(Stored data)
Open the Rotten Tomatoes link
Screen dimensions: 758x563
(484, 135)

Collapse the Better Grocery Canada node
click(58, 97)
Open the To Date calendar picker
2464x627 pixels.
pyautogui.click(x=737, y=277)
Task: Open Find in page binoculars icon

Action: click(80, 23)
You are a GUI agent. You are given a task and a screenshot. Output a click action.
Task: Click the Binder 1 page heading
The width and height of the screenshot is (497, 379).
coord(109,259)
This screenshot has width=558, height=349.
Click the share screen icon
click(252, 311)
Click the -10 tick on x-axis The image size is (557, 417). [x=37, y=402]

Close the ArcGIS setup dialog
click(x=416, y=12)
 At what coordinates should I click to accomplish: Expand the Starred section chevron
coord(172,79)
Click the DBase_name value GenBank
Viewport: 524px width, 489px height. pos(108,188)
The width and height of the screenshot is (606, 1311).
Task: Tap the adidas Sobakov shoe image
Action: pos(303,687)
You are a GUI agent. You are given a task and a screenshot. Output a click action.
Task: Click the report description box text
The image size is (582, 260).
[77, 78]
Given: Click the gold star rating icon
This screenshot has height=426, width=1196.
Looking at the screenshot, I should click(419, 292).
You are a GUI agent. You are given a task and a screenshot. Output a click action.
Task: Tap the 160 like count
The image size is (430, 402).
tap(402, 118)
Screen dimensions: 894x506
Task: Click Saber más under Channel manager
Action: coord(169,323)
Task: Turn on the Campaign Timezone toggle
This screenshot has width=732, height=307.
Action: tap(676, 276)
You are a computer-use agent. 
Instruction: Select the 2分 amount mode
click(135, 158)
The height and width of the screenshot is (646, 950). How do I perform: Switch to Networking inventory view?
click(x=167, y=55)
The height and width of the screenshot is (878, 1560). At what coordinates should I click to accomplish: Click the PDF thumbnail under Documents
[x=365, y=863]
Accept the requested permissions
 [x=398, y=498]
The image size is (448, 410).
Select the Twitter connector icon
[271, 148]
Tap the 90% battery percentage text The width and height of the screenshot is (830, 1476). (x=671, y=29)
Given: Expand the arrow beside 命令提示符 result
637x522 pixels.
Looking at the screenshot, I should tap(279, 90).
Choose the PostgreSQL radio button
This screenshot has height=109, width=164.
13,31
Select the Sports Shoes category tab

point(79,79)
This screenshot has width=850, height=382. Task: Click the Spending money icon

WORK ITEM:
Print exactly the lines above, starting at the line that contains "This screenshot has height=109, width=164." and ending with the last line of the records, both included.

EXPECTED OUTPUT:
This screenshot has height=109, width=164.
13,31
Select the Sports Shoes category tab

point(79,79)
This screenshot has width=850, height=382. Task: Click the Spending money icon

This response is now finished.